#11 Do you speak English?
夢小説設定
ご利用の端末、あるいはブラウザ設定では夢小説機能をご利用になることができません。
古いスマートフォン端末や、一部ブラウザのプライベートブラウジング機能をご利用の際は、機能に制限が掛かることがございます。
「ごめんね、美織ちゃん。冬馬が大ウソついて。」
「いえ、そんな。大丈夫ですよ?それにしても、皆さん英語がお上手なんですね。」
「あぁ…ま、それなりに目指す所があるから、このくらいはね。人を介すとさ、ニュアンスとか細かい部分が上手く伝わらない時があるだろ?それでトラブルになる事もあるしね。だから出来れば自分たちで直接話がしたいんだ。」
わぁ…さすがだ。
「でもやっぱり秋羅が一番上手いよなー。なんちゃってバイリンガルだし。」
「なんちゃっては余計だろ。」
「えっ?秋羅さんって海外暮らしされてたんですか?」
「いや、東京生まれの東京育ち。うちの母親がな、英語堪能なんだよ。だから物心つく前から日本語と英語の両方で育った感じ。ガキの頃から、夏休みとか海外旅行もよく行ったしな。」
「えぇ~、スゴイ!羨ましい!」
「出たよ、秋羅おぼっちゃま。でもそれなら、なっちゃんも似たようなもんだよな。」
「うち、そこまで徹底してないから。俺が途中からギターに走ったしね。今となっては痛恨の極みだよ。」
「夏輝さんのお家も似たような感じなんですか?」
「うちはね、父親は外資系企業だし母親は大学の時にイギリスに留学してたんだって。高校の英語の教員免許も持ってるらしい。大学卒業してすぐ結婚しちゃったもんだから教師にはなれなかったんだけど、家で英会話教室してたんだよ。俺も習ってたけど、そのうちギターの方が楽しくなっちゃって。」
「あれだろ?仕事でイギリスに行った夏輝パパが、留学してた夏輝ママに出会って一目惚れしたってやつだろ?」
「げっ!?冬馬、何でお前がそれ知ってんだよ!」
「だって夏輝パパ、昔からまさやんの店たまに来てんだもん。あの2人、勝手に保護者会とか言って俺らの批評して遊んでんだよ。ここがダメだあそこがダメだとかな。なっちゃん知らねーの?」
「クククッ、あの2人も音楽バカだからな。」
「うっそ!?知らなかった…。俺、昌也さんの前で迂闊な事言えないじゃん!」
「気を付けろよ?パパに筒抜けだから。」
冬馬さんは意地悪そうにニヤッと笑う。
「春はいつから勉強し始めたんだ?昔から結構話せたよな。」
「勉強という訳じゃないが、小学生の頃は洋楽の歌詞がどういう意味なのか気になって、辞書見ながらよく調べてたな。
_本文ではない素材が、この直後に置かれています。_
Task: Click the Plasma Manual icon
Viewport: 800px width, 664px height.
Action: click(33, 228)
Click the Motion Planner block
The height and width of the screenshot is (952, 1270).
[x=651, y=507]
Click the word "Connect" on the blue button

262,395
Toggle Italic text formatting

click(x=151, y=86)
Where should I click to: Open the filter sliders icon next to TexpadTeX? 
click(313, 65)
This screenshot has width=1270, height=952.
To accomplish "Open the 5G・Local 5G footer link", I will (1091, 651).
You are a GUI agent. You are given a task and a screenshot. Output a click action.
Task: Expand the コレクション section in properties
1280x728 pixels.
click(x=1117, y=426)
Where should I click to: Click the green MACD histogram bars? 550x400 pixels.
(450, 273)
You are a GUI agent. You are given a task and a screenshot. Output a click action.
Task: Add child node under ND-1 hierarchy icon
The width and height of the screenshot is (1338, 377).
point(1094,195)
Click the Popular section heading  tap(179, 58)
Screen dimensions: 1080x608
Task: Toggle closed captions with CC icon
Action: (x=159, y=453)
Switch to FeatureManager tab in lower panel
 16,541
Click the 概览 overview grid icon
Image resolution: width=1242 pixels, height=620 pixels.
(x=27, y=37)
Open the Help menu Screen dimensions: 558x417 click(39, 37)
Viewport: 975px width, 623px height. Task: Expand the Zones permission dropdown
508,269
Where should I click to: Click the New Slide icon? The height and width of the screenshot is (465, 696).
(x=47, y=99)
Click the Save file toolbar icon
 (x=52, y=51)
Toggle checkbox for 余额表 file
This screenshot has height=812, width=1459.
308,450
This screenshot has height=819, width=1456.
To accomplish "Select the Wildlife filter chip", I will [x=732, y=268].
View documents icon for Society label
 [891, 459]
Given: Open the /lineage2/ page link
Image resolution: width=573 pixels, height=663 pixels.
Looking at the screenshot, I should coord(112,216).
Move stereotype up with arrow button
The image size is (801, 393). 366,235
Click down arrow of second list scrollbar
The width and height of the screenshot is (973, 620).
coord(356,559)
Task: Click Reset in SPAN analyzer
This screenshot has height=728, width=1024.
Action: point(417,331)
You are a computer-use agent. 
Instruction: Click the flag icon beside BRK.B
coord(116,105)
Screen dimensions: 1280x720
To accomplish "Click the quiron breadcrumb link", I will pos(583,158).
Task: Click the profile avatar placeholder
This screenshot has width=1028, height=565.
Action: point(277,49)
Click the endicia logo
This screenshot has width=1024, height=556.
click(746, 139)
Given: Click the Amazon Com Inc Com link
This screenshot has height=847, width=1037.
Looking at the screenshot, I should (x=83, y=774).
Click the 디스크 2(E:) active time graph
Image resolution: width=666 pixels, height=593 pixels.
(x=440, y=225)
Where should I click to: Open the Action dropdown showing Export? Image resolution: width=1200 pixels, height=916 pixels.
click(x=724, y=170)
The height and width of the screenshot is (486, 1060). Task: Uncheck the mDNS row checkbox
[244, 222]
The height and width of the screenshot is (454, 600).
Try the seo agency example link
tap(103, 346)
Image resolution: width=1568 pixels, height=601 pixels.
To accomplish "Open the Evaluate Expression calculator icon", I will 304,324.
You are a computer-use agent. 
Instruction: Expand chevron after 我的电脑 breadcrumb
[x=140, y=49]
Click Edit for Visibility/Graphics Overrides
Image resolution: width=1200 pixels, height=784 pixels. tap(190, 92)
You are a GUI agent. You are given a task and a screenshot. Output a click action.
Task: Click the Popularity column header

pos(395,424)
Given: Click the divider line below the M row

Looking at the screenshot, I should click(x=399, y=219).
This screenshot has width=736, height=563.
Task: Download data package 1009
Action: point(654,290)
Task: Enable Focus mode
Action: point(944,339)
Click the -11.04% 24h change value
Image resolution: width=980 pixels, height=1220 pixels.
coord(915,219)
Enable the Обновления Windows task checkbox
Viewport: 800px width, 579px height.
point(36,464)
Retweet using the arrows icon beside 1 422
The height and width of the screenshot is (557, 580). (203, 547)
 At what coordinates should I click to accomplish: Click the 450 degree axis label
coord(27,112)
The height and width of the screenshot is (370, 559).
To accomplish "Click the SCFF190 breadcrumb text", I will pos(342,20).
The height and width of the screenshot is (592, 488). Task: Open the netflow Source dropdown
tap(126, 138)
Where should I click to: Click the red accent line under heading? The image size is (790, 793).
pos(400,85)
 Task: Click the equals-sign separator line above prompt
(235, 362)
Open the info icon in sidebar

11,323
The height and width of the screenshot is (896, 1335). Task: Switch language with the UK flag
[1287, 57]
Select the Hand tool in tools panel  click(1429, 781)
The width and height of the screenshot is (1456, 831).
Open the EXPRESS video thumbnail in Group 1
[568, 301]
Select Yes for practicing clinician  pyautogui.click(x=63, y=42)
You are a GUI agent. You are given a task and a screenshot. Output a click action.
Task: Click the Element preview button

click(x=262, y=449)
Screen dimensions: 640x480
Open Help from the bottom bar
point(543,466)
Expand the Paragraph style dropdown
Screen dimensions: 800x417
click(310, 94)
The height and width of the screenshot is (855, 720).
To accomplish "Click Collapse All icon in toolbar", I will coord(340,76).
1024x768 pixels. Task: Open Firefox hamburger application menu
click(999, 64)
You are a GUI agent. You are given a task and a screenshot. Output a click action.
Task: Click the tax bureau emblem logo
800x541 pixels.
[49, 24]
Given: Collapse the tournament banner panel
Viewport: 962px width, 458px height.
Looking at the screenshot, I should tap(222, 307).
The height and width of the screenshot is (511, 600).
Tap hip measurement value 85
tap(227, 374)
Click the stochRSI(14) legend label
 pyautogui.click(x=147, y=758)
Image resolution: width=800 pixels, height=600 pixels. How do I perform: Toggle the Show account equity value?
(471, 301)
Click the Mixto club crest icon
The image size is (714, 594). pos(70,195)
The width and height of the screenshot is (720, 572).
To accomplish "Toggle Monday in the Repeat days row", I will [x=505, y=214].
後は…家庭教師みたいに教えてくれた人がいたから。」
「家庭教師みたいな人!?何なんだその曖昧な表現は!なんかヤラシイ響きだな。」
「お前と一緒にするな。」
「そうそう、お前の英語は完全に下心から入ってるからなぁ。」
「わーっ、秋羅!美織ちゃんの前でそれ以上言うな!!」
冬馬さんが秋羅さんの口を塞ごうとするけど、スルリとかわされる。
ふふっ、相変わらず皆さん仲がいいなぁ。
「美織ちゃん、コイツは外国人のオネーサンを口説きたくて覚え始めたんだよ。」
秋羅さんは笑いをこらえながら教えてくれる。
「違~う!!俺は使える英会話を習得するためにだなぁ!異文化コミュニケーションだよ!」
「昌也さんの店って演奏する人もお客さんも、結構外国人来るもんね。」
「…動機が恐ろしく不純だな。」
「お前、大して分かりもしねぇのに片っ端から声掛けてたもんな。働きに来てんだかナンパしに来てんだか。」
「でも動機が何であれ、話せるようになってるんだからスゴイよね。方向は間違ってるけど、お前の努力と根性は認めるよ。」
「だろ?早く覚えたいなら外国人と付き合うのがイチバン!っていやいや、美織ちゃん、違うから!」
冬馬さんが慌てて否定する姿が可笑しくって、つい笑ってしまった。